Archive - Nov 2010

November 4th

"And then one day you find..."

Ticking away the moments that make up a dull day
Fritter and waste the hours in an offhand way

Well, today has not been a dull day for me. They rarely are. The moments fleet quickly by. Yet at the end of each day, I look back and wonder what I’ve really gotten done.

Here it is 12:30 in the afternoon on the day of my tenth wedding anniversary. I started gathering ideas for this blog post a few days ago and hoped to have it up early in the morning.

Kicking around on a piece of ground in your home town
Waiting for someone or something to show you the way

What is the way? Kim and I have been very involved in politics over the past few years. We’ve struggled financially and with our health. We don’t have much of anything solid to point to. We’ve worked on many Quixotic causes. Yet we aren’t waiting for someone or something to show us the way. We are out trying to forge a new way.

Tired of lying in the sunshine staying home to watch the rain
And you are young and life is long and there is time to kill today

Well, it is a rainy day today. Rainy days always slow me down. But I am no longer young. I hope my life will be long, but there is not time to kill. As if you could kill time without wounding eternity.

And then one day you find ten years have got behind you
No one told you when to run, you missed the starting gun

Well, now we get to the key line, the line that made me think of Pink Floyd’s Time. Ten years have got behind us.

No, I didn’t miss the starting gun. My first career was pretty successful. I got married, had two daughters and worked hard. I made a lot of money and then it all fell apart.

When Kim and I met we were both rebuilding our lives. Trying to learn from what had gone wrong in the past, to find new priorities, new ways of doing things. We had a daughter of our own who is growing up loving her older sisters and having very different experiences than they did.

= = =

[TASK LIST]
a – List every song lyric line quoted in pairs in the body of the blog post, in the order they appear.
b – Reproduce the blog post word for word, from "Archive - Nov" down to "in the morning.".

= = =

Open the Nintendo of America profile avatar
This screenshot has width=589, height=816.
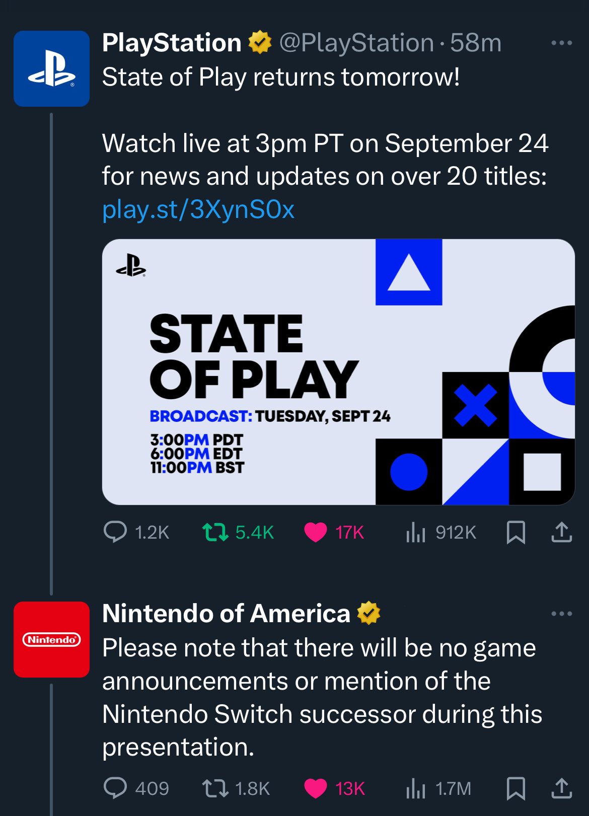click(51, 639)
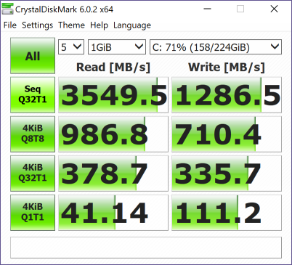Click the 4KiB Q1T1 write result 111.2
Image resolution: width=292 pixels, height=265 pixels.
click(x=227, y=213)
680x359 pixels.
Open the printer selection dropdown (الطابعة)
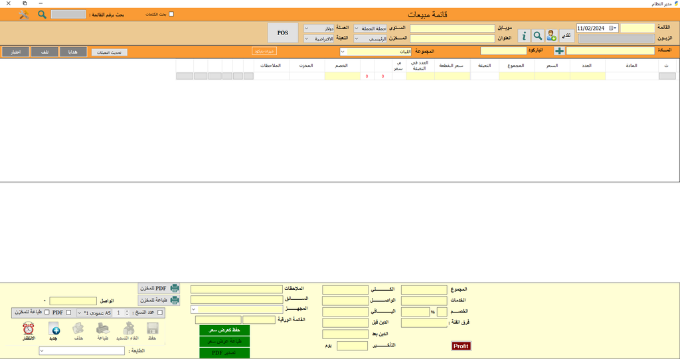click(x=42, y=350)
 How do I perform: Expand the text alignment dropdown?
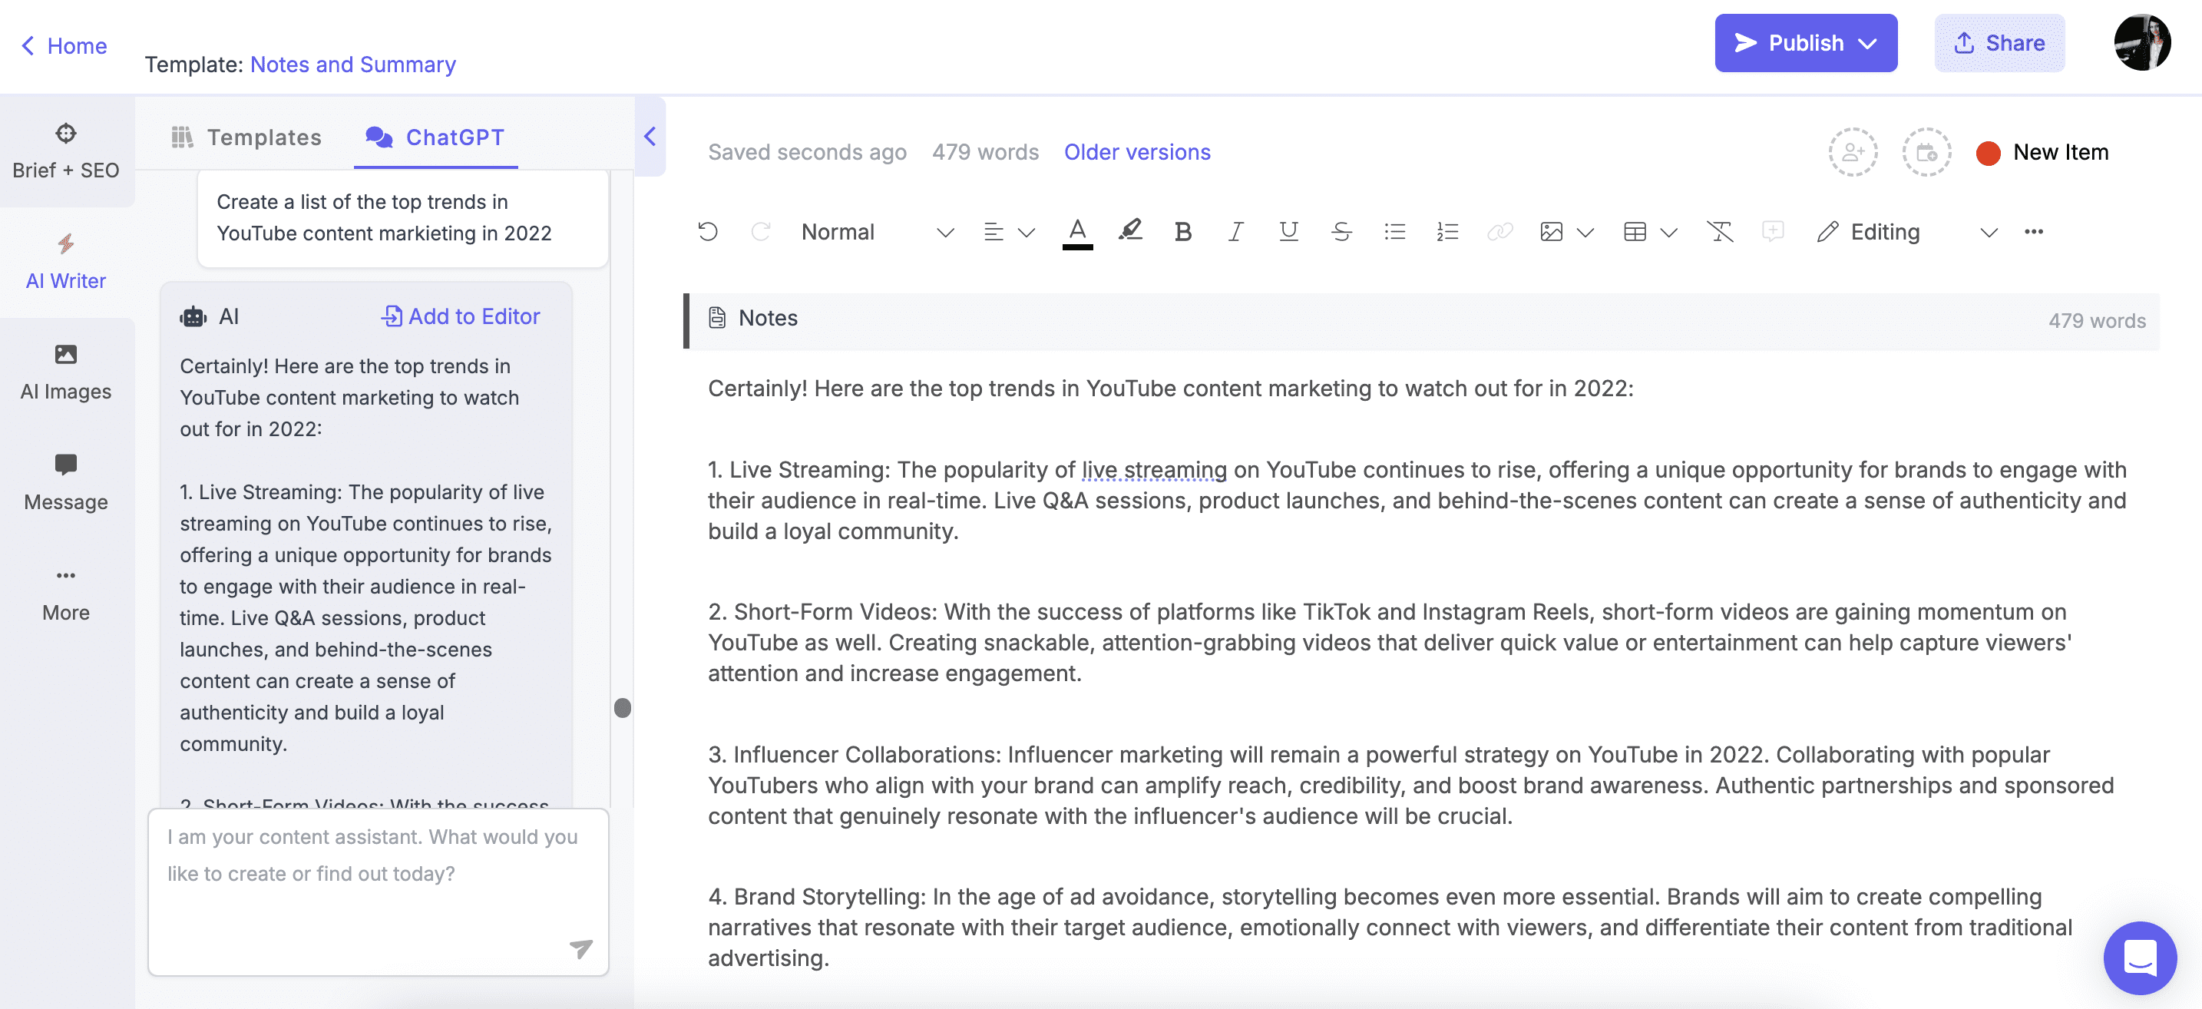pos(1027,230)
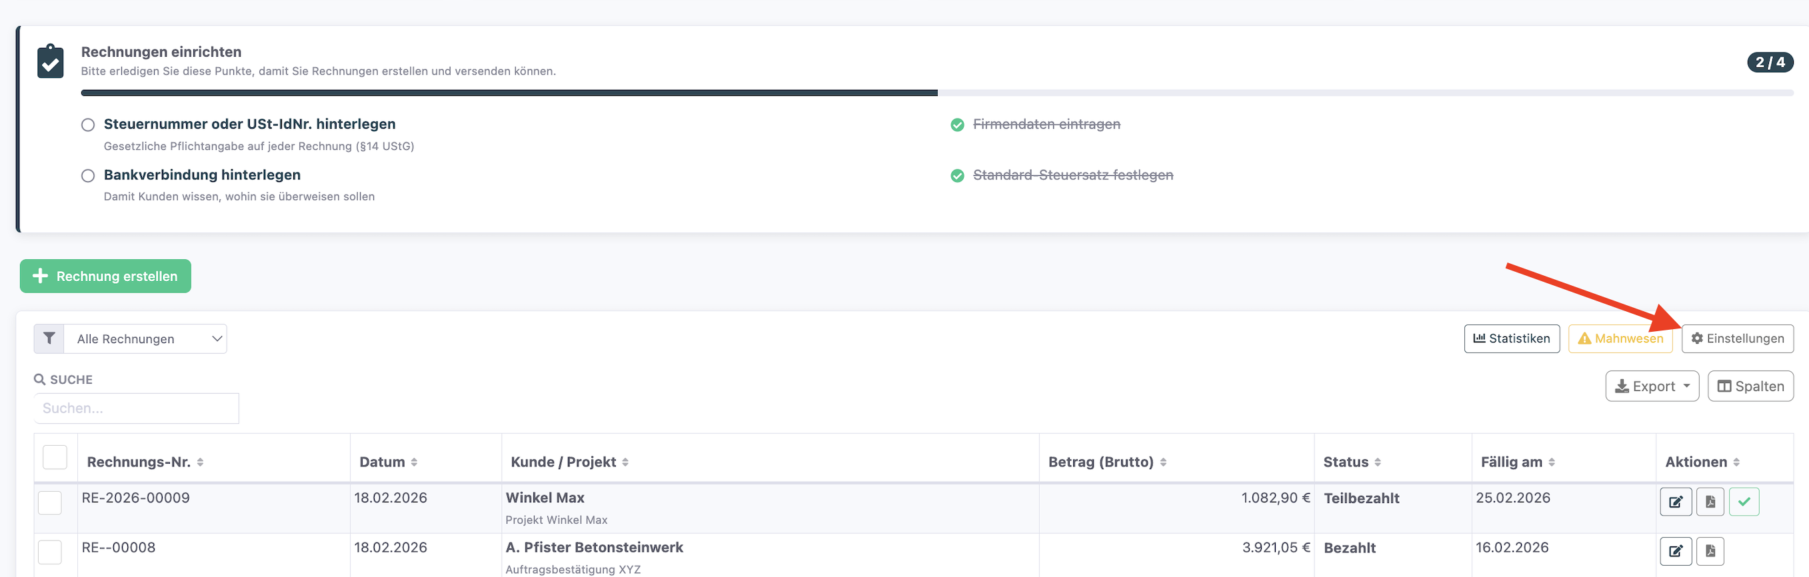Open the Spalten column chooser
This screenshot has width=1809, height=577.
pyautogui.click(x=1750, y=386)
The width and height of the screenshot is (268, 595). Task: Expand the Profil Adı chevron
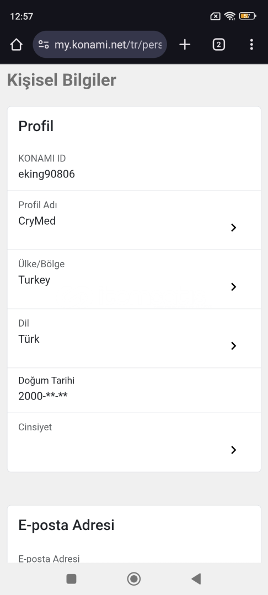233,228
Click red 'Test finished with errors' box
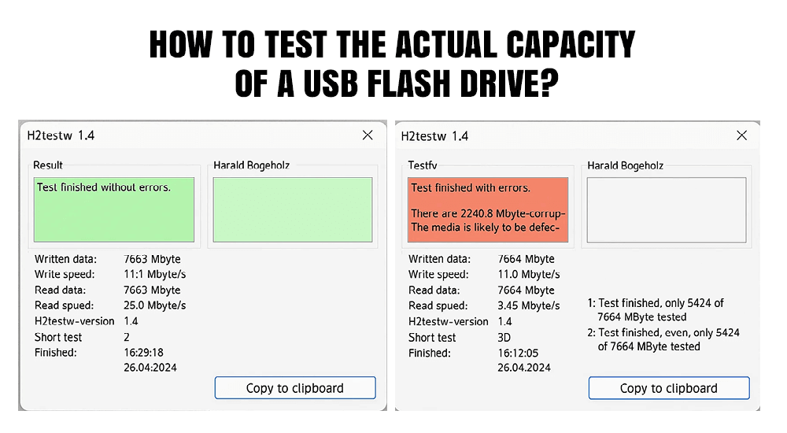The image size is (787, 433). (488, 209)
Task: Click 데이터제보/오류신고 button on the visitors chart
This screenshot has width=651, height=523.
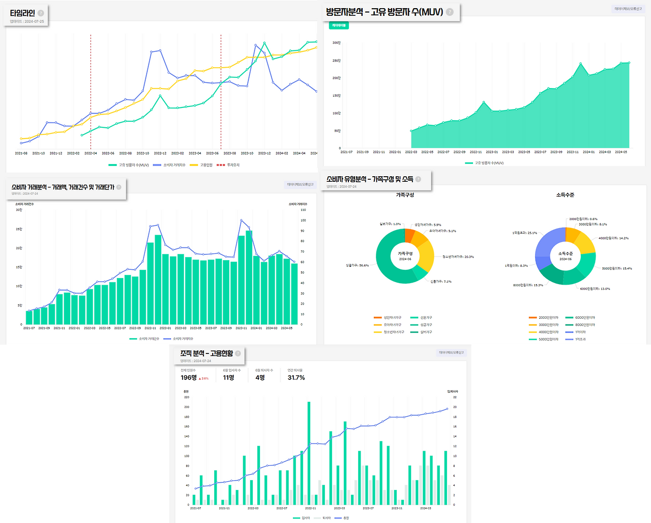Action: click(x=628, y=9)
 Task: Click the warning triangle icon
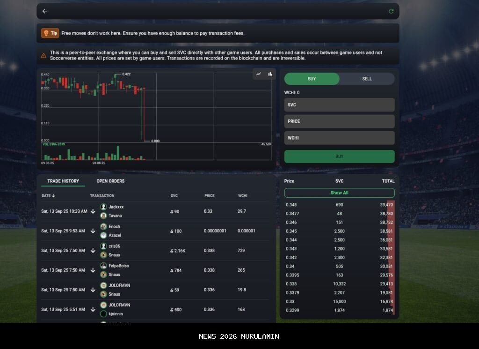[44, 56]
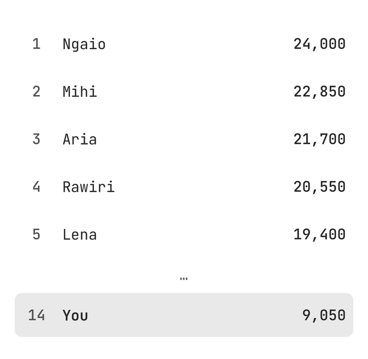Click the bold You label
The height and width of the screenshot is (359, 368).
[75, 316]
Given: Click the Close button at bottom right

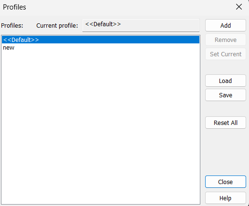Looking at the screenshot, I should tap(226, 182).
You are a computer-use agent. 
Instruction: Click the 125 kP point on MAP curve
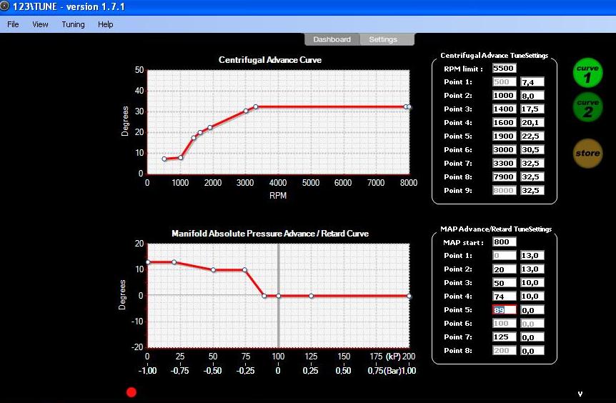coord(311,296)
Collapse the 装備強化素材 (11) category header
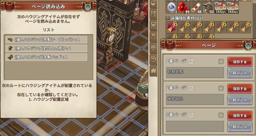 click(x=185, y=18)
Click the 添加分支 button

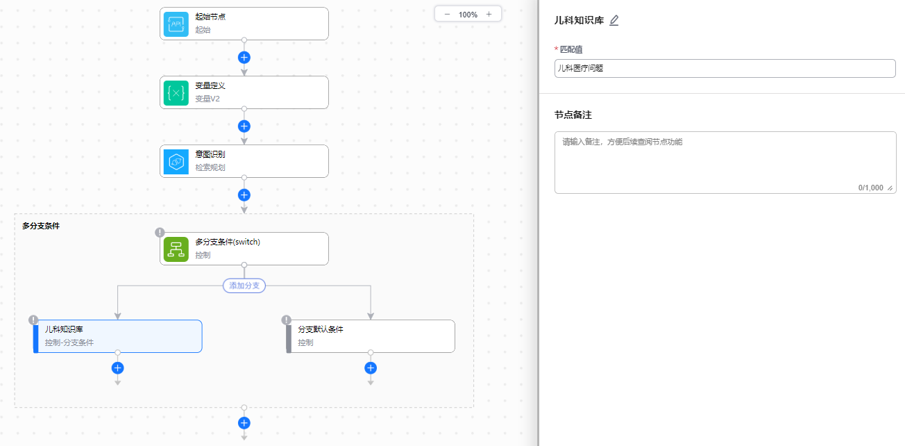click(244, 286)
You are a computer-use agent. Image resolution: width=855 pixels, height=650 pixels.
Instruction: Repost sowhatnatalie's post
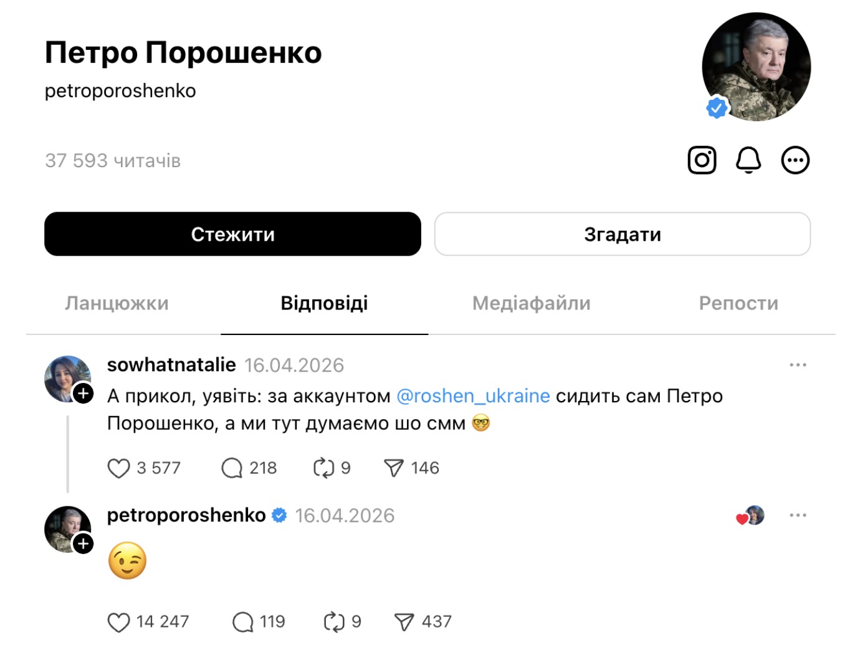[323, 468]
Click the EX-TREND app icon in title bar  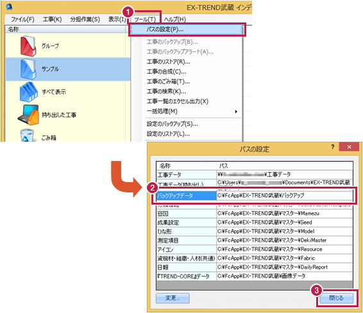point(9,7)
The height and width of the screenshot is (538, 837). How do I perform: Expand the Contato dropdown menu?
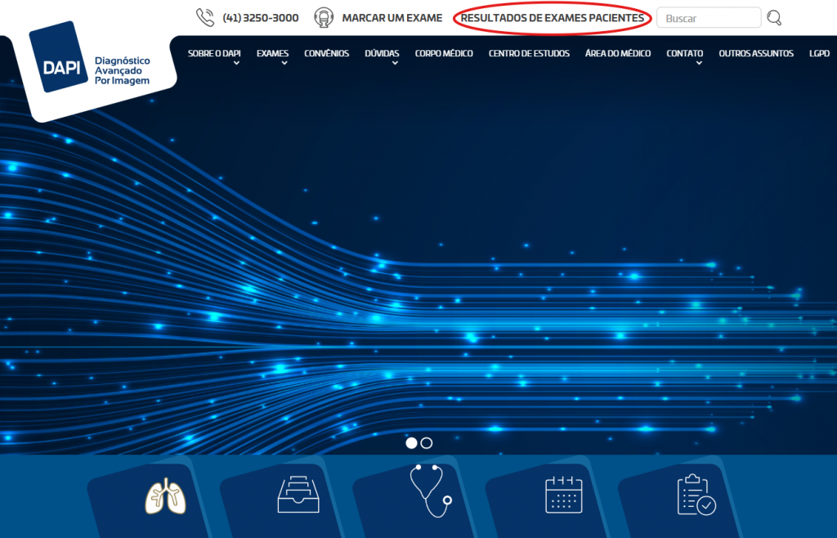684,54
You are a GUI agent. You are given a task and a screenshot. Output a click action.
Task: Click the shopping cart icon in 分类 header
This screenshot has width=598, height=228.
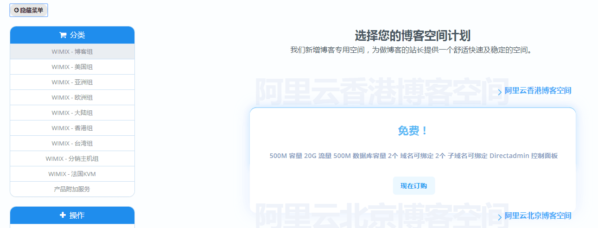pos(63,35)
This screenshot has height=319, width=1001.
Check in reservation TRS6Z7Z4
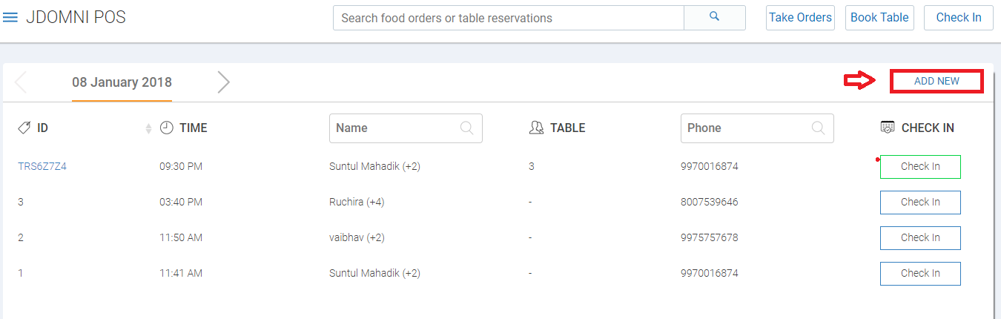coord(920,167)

= = =

[RESPONSES BY TASK]
a –
Ticking away the moments that make up a dull day
Fritter and waste the hours in an offhand way
Kicking around on a piece of ground in your home town
Waiting for someone or something to show you the way
Tired of lying in the sunshine staying home to watch the rain
And you are young and life is long and there is time to kill today
And then one day you find ten years have got behind you
No one told you when to run, you missed the starting gun

b –
Archive - Nov 2010

November 4th

"And then one day you find..."

Ticking away the moments that make up a dull day
Fritter and waste the hours in an offhand way

Well, today has not been a dull day for me. They rarely are. The moments fleet quickly by. Yet at the end of each day, I look back and wonder what I’ve really gotten done.

Here it is 12:30 in the afternoon on the day of my tenth wedding anniversary. I started gathering ideas for this blog post a few days ago and hoped to have it up early in the morning.